Toplama kampı şakaları, sakinlerini bekleyen korkunç koşulların ve trajik kaderin keskin bir farkındalığını yansıtıyordu. Böyle bir farkındalık doğal olarak derin bir depresyon durumu yaratacağından, kısa süreli bir zevk için bir fırsat yaratması, şakaların depresyonun etkilerini ortadan kaldırmaya hizmet ettiğini gösterir.

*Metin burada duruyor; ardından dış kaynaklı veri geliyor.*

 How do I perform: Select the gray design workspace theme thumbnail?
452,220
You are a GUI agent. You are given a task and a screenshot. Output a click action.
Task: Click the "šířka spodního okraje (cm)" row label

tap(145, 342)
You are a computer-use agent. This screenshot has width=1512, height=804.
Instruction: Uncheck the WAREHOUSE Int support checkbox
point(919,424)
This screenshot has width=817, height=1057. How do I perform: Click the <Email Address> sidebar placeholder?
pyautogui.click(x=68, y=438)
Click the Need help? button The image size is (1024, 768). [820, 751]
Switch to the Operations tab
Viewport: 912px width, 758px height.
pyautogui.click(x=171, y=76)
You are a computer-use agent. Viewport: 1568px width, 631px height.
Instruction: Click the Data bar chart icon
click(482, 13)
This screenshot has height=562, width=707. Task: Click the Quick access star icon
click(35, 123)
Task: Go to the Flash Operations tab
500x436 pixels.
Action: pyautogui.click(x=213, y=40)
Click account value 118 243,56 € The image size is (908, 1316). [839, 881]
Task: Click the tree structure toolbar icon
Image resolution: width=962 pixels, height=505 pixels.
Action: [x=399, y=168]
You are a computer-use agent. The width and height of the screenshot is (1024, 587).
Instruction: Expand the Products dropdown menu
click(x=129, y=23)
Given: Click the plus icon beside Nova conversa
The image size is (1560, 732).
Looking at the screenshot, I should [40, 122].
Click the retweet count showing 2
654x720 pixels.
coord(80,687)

Beyaz kan hücrelerinin salgılanmasının, vücudun izinsiz giren bir enfeksiyonla mücadelenin doğal yolu olması gibi, darağacı mizahı ve genel olarak mizah, izinsiz giren bir depresyonla mücadelenin doğal psikolojik yolu olabilir.

4 Aralık 2003 sayısında yayınlanan bir çalışma Nöron mizahın beyinde ilaç kaynaklı öfori ile benzer etkilere sahip olduğunu bildirdi. Araştırmacılar, işlevsel manyetik rezonans görüntüleme (fMRI) taramalarını kullanarak komik ve komik olmayan çizgi filmleri izleyen 16 yetişkinde beyin aktivitesini ölçtüler. Beyin taramaları, mizahın sadece beynin dil işleme merkezlerini uyarmadığını, aynı zamanda ödül merkezlerini de uyardığını, bu da zevk-ödül sisteminin düzenlenmesinde yer alan güçlü bir nörotransmiter olan dopaminin salınmasına yol açtığını gösterdi.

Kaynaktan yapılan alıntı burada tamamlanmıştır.